Segment Start: DATA SUPPLIED

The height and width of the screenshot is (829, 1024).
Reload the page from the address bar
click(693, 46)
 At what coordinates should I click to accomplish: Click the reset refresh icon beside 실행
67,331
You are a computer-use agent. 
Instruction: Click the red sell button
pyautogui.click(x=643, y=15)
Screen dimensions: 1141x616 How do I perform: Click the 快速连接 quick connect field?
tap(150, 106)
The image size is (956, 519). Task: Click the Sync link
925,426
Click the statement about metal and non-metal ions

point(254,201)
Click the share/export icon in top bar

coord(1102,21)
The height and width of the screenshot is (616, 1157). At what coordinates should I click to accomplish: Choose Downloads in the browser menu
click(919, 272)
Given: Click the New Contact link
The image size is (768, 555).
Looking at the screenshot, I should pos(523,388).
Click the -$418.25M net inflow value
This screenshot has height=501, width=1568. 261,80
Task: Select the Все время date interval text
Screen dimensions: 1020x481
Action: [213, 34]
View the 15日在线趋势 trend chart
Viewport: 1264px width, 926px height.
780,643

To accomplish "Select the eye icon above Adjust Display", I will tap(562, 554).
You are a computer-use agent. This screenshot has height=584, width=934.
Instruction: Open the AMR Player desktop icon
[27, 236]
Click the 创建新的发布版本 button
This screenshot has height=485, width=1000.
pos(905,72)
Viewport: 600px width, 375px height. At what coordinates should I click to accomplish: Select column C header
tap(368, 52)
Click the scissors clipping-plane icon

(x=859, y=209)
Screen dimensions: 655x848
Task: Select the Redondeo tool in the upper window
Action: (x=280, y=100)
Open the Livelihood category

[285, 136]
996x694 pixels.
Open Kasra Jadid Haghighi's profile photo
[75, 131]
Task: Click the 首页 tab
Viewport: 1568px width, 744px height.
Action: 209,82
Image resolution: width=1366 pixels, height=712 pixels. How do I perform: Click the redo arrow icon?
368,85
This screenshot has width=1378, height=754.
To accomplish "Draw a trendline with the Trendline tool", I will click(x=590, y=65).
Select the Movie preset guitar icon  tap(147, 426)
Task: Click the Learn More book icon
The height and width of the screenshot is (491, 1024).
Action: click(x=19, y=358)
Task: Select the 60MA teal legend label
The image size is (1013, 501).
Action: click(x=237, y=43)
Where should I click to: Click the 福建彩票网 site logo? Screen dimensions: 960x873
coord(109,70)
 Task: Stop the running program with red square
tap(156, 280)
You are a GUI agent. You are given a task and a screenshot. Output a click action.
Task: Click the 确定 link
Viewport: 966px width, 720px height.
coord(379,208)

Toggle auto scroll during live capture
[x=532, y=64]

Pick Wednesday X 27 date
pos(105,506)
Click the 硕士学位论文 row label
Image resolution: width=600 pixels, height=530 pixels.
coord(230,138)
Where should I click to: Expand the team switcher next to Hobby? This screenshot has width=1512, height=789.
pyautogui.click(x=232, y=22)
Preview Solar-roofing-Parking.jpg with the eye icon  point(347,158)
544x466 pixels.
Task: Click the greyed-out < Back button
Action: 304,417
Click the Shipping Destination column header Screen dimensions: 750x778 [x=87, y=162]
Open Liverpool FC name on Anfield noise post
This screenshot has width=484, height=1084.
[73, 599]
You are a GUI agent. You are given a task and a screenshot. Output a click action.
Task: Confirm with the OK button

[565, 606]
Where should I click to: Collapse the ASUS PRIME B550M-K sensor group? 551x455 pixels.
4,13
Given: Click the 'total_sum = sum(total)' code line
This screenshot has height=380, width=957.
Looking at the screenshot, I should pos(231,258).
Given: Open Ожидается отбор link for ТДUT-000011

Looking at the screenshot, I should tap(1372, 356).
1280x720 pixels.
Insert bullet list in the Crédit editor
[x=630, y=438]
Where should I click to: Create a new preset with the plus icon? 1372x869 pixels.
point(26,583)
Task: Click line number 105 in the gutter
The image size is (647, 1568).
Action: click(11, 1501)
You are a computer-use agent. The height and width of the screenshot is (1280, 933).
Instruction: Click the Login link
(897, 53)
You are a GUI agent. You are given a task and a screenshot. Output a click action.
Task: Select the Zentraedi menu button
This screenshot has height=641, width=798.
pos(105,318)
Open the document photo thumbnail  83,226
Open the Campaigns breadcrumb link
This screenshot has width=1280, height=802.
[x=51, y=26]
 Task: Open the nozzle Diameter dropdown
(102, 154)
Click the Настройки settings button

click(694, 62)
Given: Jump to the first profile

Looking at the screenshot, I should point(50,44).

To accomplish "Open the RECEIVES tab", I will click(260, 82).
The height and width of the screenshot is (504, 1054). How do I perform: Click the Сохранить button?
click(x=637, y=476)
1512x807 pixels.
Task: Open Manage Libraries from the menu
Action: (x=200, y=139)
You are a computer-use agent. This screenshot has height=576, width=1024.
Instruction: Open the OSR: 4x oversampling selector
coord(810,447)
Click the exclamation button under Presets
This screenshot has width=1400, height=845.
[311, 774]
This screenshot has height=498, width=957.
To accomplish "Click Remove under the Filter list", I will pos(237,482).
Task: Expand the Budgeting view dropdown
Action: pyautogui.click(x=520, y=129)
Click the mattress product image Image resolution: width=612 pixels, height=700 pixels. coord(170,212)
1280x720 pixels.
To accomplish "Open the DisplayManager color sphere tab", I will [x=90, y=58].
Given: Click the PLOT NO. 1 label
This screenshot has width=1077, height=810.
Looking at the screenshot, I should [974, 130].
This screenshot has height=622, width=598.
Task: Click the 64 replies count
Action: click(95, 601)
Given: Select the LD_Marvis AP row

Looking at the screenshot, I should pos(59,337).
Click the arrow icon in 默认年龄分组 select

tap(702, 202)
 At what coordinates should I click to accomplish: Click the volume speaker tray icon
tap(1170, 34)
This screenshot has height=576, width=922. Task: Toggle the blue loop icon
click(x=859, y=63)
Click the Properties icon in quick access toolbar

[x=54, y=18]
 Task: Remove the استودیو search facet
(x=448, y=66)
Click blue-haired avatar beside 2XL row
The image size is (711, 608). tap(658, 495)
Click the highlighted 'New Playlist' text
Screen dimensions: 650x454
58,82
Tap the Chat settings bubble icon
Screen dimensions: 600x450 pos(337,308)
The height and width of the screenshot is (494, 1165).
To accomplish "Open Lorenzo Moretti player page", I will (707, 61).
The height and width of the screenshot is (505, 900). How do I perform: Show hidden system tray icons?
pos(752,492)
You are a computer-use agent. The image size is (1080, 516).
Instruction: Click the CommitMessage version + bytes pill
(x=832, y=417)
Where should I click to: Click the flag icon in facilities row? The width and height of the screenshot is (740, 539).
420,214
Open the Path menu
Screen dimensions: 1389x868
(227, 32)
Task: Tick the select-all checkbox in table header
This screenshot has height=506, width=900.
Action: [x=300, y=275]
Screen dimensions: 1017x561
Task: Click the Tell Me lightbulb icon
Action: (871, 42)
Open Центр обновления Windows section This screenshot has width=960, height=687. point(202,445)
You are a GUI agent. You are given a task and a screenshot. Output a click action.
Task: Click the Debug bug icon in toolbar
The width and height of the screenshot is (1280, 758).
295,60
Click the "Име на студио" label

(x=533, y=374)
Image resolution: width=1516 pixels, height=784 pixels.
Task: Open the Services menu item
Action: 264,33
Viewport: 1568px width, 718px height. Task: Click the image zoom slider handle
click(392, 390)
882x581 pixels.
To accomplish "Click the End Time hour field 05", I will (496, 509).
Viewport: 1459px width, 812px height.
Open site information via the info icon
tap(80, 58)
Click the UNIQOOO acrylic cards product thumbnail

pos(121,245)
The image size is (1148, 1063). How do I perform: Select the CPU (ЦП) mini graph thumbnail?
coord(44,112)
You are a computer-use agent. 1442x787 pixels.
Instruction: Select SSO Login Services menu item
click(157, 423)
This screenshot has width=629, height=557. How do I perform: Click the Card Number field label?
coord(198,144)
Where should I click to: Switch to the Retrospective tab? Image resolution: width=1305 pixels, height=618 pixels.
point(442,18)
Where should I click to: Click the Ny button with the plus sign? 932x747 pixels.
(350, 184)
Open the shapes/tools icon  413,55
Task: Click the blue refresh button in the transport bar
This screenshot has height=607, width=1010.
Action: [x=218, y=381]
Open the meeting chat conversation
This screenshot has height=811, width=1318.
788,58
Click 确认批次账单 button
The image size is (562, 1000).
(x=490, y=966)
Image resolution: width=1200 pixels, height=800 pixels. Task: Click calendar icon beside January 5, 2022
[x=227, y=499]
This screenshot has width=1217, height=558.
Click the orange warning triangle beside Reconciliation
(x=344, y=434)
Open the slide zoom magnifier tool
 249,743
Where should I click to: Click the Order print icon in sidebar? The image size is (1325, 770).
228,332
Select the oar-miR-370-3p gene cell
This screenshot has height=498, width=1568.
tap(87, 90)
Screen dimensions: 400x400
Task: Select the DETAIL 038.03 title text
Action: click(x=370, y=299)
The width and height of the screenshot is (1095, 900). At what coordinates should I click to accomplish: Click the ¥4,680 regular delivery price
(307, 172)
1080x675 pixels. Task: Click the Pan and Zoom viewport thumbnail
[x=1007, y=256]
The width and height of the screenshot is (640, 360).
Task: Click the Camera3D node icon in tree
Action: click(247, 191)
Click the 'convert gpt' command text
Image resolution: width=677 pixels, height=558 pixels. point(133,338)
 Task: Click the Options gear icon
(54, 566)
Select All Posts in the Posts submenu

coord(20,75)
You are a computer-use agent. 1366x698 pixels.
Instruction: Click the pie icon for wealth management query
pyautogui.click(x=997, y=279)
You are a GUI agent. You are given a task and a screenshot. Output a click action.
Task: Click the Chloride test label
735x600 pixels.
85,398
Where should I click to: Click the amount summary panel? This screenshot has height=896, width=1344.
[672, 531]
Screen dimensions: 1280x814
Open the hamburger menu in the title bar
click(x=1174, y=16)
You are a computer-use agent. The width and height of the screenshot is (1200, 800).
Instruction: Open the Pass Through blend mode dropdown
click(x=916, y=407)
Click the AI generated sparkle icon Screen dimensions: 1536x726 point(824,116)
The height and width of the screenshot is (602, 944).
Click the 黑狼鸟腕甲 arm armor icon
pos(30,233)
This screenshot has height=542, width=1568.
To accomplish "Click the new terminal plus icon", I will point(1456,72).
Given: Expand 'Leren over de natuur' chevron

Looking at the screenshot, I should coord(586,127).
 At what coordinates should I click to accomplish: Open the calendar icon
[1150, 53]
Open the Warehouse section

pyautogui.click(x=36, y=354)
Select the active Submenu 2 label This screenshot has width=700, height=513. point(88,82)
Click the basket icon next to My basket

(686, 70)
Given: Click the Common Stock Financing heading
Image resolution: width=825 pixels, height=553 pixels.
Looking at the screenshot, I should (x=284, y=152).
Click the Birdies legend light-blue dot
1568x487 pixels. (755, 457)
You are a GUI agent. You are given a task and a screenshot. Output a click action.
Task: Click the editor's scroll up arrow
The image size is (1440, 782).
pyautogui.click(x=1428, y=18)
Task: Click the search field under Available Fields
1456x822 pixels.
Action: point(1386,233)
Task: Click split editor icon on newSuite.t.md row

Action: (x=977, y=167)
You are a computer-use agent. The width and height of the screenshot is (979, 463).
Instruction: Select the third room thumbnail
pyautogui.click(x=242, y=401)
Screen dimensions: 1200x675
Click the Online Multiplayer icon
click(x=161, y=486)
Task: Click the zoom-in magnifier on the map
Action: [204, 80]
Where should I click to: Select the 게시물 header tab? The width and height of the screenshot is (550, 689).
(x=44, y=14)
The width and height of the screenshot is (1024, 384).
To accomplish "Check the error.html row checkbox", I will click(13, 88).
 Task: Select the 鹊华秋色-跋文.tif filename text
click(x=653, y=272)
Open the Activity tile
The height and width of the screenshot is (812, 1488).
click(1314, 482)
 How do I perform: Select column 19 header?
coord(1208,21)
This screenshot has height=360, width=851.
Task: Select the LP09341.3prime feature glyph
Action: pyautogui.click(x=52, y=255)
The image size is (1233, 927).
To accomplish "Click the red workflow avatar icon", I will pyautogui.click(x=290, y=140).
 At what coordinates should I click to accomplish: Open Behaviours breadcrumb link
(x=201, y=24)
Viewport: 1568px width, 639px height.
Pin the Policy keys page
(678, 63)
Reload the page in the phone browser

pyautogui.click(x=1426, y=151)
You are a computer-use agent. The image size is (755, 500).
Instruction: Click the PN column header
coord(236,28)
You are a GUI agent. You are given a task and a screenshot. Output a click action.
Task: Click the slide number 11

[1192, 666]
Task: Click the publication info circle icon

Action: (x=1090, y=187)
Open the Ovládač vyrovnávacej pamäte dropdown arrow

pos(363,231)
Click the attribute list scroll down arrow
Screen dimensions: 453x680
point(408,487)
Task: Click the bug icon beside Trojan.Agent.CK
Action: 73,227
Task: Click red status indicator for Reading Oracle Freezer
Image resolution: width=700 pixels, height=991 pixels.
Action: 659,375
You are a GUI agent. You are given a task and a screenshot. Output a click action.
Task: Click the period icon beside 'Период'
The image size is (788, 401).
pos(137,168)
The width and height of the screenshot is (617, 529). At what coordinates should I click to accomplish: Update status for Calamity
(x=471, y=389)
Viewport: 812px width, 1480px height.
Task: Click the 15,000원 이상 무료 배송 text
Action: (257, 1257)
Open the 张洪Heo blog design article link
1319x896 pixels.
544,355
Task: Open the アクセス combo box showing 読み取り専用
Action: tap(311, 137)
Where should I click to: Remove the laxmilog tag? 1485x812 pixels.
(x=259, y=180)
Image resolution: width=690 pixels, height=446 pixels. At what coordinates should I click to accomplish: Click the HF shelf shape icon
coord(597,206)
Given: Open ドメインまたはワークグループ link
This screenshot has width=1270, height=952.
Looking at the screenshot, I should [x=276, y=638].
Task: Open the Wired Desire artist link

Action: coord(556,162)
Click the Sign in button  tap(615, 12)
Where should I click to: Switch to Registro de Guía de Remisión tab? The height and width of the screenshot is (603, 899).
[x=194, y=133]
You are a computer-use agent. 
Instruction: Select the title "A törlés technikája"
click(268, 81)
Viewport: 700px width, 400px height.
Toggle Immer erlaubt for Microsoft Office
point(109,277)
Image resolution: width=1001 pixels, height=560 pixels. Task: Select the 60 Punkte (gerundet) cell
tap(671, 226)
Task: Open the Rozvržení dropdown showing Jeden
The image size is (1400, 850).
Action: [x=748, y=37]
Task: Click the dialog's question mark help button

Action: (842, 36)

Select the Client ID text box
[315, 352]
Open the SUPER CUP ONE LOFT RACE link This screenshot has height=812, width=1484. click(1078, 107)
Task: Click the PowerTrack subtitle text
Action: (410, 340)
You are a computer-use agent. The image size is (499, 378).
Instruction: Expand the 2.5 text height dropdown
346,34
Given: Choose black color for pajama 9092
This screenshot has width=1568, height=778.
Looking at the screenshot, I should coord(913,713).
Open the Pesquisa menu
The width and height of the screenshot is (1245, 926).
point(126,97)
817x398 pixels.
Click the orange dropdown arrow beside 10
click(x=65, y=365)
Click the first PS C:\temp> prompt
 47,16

Segment End: DATA SUPPLIED

**WHAT NEEDS TO BE DONE:** For the records above, state how many lines include "color", giving no more than the number.

**ANSWER TO THE PROBLEM:** 2